Dr. Lown was the creator of a number of books in addition to his memoir, together with “The Lost Art of Healing” (1996), and greater than 400 analysis articles in medical journals. He lectured extensively and was the recipient of many honors, together with UNESCO’s Peace Education Prize.

He retired from the Harvard School of Public Health as professor emeritus in 2000 however remained a senior doctor at Brigham and Women’s Hospital in Boston. He continued to direct the Lown Cardiovascular Center in Brookline, Mass., which emphasizes noninvasive and preventive remedies, in addition to a basis that helps cardiovascular analysis and coaching.

In 2018, Dr. Rich Joseph, a resident doctor at Brigham and Women’s Hospital, handled Dr. Lown for pneumonia and received to know his affected person afterward. Dr. Joseph wrote a commentary for The New York Times about Dr. Lown’s attraction, in “The Lost Art of Healing,” for a restoration of belief between docs and sufferers.

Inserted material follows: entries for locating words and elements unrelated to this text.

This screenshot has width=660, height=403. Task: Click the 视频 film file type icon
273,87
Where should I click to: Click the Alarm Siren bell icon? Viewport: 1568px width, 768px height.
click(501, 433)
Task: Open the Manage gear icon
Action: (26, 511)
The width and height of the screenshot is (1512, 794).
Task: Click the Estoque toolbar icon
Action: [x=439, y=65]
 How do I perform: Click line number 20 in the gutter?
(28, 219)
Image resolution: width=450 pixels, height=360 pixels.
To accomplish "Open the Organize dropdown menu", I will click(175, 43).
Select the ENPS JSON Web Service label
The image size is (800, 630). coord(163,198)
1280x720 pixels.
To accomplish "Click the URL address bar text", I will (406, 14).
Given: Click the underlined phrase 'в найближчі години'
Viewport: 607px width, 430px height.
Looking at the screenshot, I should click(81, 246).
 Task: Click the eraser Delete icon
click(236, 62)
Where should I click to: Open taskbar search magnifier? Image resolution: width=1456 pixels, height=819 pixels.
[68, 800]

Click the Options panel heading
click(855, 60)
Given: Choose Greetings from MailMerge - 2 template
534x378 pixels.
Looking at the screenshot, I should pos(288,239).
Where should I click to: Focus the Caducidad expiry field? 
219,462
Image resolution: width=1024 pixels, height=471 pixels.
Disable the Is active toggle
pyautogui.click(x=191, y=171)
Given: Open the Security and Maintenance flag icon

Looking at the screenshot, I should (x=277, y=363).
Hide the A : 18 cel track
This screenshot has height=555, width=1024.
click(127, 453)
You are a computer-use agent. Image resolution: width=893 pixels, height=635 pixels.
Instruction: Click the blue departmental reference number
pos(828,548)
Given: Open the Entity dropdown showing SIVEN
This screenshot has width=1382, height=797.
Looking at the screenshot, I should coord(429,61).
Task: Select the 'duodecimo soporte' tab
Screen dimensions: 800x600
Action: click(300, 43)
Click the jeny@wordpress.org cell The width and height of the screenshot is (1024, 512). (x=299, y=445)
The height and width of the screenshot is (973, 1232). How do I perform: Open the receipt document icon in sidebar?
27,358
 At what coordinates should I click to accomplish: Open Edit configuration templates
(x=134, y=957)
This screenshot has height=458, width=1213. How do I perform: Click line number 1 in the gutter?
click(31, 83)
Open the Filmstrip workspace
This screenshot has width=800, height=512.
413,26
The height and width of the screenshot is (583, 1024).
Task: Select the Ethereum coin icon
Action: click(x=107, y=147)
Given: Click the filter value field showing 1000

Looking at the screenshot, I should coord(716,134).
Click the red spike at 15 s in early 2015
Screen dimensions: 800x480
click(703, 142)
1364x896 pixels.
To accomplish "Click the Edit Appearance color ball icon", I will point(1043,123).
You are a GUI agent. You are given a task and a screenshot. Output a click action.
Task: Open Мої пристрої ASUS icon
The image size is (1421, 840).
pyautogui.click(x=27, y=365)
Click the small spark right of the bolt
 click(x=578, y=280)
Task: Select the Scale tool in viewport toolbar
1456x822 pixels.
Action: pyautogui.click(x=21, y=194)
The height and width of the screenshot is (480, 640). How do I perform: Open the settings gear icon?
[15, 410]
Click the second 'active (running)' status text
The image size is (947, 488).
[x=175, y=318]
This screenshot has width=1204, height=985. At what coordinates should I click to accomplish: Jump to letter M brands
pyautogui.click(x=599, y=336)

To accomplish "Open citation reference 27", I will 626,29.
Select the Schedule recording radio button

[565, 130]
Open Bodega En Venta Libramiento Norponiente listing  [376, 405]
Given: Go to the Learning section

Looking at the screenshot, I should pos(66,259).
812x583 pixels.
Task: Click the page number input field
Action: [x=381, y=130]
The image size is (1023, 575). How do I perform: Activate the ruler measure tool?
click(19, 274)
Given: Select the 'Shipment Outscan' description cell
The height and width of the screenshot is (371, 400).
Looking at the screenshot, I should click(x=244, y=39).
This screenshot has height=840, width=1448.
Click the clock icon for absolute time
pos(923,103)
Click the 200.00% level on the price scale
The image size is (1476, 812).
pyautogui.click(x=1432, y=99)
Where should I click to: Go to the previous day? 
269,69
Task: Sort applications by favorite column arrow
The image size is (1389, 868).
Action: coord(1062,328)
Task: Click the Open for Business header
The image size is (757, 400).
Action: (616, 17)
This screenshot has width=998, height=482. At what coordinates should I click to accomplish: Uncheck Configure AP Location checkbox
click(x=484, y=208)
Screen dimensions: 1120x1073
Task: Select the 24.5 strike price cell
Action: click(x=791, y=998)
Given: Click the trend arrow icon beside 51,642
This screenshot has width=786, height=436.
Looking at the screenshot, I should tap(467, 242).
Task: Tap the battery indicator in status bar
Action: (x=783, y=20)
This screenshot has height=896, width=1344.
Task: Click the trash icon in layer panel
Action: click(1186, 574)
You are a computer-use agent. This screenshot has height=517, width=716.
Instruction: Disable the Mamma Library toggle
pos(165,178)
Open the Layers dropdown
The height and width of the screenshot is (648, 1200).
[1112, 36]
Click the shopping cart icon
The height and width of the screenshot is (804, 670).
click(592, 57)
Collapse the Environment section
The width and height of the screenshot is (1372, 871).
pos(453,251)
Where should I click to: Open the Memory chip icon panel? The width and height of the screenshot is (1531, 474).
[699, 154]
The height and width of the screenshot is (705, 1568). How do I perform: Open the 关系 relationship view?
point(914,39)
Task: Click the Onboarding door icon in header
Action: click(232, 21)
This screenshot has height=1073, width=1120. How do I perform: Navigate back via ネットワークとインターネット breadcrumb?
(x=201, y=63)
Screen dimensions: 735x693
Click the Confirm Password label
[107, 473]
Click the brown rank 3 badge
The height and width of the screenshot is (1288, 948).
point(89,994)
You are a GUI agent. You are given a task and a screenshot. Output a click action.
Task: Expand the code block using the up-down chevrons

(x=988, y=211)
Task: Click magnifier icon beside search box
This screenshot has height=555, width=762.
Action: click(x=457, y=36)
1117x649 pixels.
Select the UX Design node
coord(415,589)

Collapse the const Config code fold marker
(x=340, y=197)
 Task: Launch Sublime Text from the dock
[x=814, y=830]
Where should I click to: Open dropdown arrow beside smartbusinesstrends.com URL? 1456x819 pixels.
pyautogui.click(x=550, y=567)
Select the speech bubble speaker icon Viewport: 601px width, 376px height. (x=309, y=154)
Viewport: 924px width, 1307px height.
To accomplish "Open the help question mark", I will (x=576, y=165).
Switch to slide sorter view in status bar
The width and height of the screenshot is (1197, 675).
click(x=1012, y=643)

“Despite his popularity, Dr. Lown was handled like simply one other widget on the hospital’s conveyor belt,” Dr. Joseph wrote, and he quoted Dr. Lown as saying: “Each day, one particular person on the medical crew would say one factor within the morning, and by afternoon the plan was modified. I at all times was the final to know what precisely was happening, and my opinion hardly mattered.”

Dr. Lown wanted “the sensation of being a serious accomplice on this determination,” he mentioned, including: “Even although I’m a physician, I’m nonetheless a human with anxieties.”

Isabella Paoletto contributed reporting.